◆ INPUT ◆
· · · · · · ·
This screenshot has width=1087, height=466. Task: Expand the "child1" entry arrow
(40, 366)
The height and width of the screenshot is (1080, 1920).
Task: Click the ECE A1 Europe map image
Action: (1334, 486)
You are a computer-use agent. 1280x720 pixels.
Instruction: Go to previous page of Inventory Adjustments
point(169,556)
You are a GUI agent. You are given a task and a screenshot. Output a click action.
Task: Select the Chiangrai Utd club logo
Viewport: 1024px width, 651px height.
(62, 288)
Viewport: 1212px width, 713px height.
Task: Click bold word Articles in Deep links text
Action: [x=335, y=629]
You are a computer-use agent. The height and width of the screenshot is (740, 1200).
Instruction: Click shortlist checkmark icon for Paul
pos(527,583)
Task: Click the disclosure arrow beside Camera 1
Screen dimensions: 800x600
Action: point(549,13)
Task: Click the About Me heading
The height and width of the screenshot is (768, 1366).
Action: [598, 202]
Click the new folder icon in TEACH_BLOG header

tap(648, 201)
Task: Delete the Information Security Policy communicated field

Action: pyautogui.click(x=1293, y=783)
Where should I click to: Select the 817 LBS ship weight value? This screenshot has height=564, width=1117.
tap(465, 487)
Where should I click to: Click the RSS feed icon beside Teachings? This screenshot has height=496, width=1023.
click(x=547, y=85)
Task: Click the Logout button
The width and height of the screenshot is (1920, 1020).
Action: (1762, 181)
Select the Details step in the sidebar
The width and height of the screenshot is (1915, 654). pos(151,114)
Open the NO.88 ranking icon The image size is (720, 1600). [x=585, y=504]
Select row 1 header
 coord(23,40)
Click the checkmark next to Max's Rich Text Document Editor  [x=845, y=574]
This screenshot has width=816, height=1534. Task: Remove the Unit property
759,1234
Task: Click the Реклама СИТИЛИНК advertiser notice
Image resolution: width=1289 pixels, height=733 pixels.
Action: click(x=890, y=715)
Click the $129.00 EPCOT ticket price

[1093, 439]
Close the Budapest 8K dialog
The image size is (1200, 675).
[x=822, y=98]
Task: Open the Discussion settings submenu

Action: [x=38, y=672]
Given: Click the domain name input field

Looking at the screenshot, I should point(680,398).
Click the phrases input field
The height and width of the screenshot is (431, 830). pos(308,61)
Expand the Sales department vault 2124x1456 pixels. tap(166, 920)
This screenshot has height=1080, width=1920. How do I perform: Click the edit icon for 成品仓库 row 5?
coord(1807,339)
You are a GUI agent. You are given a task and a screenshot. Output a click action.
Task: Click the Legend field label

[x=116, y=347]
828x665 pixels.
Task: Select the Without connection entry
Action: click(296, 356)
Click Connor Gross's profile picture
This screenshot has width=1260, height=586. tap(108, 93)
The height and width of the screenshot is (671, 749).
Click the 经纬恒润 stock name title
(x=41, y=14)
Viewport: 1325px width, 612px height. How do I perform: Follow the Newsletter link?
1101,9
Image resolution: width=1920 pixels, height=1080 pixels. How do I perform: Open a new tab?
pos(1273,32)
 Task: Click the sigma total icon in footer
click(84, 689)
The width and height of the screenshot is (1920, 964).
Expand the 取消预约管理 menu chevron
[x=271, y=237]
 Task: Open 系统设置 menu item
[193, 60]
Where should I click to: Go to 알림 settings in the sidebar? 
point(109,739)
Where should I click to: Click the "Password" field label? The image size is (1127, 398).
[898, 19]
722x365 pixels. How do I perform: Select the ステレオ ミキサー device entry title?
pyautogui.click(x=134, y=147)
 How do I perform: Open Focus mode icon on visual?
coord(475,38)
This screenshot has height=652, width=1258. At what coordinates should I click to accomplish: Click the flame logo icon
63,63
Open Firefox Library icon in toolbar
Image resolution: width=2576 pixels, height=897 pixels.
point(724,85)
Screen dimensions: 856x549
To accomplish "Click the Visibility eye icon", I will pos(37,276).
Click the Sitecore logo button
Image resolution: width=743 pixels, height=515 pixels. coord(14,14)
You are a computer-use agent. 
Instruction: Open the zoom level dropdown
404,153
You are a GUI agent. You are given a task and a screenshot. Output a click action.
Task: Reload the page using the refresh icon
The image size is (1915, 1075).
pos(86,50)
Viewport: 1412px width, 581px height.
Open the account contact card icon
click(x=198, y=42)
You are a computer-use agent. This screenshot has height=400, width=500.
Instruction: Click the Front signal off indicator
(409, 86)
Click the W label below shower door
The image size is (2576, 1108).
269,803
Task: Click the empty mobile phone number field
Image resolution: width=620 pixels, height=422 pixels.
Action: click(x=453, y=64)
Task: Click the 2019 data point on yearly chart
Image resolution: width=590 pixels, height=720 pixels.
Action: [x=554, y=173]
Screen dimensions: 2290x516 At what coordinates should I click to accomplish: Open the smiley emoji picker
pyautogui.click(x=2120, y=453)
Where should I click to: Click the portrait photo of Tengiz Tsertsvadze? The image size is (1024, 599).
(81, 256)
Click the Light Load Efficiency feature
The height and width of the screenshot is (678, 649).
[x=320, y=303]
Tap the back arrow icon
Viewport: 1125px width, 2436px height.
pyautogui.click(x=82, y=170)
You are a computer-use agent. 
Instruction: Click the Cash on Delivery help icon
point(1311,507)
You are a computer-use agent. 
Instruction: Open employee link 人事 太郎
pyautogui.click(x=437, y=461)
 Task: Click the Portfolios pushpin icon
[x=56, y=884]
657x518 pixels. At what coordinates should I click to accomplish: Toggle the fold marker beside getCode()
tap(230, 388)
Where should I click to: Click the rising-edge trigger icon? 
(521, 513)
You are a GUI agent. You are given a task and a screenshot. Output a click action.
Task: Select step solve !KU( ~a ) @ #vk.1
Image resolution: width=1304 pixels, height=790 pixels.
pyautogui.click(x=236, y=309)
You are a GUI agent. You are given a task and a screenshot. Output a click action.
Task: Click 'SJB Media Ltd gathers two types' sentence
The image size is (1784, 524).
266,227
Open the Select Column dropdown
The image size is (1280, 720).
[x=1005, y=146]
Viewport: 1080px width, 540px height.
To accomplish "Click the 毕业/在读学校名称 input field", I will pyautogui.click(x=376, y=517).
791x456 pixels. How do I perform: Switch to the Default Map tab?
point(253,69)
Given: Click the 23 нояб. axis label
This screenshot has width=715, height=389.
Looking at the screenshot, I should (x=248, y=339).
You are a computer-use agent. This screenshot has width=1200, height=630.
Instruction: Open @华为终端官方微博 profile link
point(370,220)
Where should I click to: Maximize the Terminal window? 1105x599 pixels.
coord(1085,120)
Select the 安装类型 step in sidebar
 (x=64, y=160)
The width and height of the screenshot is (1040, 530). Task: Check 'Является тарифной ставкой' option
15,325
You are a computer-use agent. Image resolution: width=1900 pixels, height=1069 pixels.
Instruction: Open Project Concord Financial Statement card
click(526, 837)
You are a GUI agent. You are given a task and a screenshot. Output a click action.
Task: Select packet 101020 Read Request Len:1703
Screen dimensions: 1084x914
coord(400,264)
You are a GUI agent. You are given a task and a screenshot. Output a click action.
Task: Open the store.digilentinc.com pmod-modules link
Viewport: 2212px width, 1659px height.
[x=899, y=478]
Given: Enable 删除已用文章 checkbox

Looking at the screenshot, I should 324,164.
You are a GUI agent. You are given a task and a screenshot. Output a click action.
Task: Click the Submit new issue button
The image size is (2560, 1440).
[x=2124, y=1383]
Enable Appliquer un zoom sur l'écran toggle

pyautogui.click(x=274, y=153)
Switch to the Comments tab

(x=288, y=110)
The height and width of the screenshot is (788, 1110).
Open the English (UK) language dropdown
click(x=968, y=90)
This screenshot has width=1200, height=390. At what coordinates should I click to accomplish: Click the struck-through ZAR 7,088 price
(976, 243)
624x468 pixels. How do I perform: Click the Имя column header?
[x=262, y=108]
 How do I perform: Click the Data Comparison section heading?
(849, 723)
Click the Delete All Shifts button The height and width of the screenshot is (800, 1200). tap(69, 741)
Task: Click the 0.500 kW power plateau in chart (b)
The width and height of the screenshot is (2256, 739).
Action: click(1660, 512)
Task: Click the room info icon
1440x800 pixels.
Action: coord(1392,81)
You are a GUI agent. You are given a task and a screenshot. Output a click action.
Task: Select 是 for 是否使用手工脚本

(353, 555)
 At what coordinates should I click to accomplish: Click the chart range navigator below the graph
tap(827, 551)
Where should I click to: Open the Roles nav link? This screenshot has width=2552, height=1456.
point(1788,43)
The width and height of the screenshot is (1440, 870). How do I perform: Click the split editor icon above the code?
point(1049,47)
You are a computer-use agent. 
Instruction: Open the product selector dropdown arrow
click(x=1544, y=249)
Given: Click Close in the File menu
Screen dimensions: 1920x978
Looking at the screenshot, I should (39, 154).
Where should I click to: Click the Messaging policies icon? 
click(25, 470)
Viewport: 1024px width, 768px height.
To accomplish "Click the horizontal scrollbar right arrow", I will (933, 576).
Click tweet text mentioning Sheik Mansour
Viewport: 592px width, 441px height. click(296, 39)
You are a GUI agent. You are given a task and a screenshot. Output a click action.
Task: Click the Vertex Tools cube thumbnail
· · · · · · ·
Please duplicate the entries from the line with "Open the NO.88" up to and including the line with "(x=41, y=14)".

Open the NO.88 ranking icon The image size is (720, 1600). [x=585, y=504]
Select row 1 header
 coord(23,40)
Click the checkmark next to Max's Rich Text Document Editor  [x=845, y=574]
This screenshot has width=816, height=1534. Task: Remove the Unit property
759,1234
Task: Click the Реклама СИТИЛИНК advertiser notice
Image resolution: width=1289 pixels, height=733 pixels.
Action: click(x=890, y=715)
Click the $129.00 EPCOT ticket price

[1093, 439]
Close the Budapest 8K dialog
The image size is (1200, 675).
[x=822, y=98]
Task: Open the Discussion settings submenu

Action: [x=38, y=672]
Given: Click the domain name input field

Looking at the screenshot, I should point(680,398).
Click the phrases input field
The height and width of the screenshot is (431, 830). pos(308,61)
Expand the Sales department vault 2124x1456 pixels. tap(166, 920)
This screenshot has height=1080, width=1920. How do I perform: Click the edit icon for 成品仓库 row 5?
coord(1807,339)
You are a GUI agent. You are given a task and a screenshot. Output a click action.
Task: Click the Legend field label

[x=116, y=347]
828x665 pixels.
Task: Select the Without connection entry
Action: click(296, 356)
Click Connor Gross's profile picture
This screenshot has width=1260, height=586. tap(108, 93)
The height and width of the screenshot is (671, 749).
Click the 经纬恒润 stock name title
(x=41, y=14)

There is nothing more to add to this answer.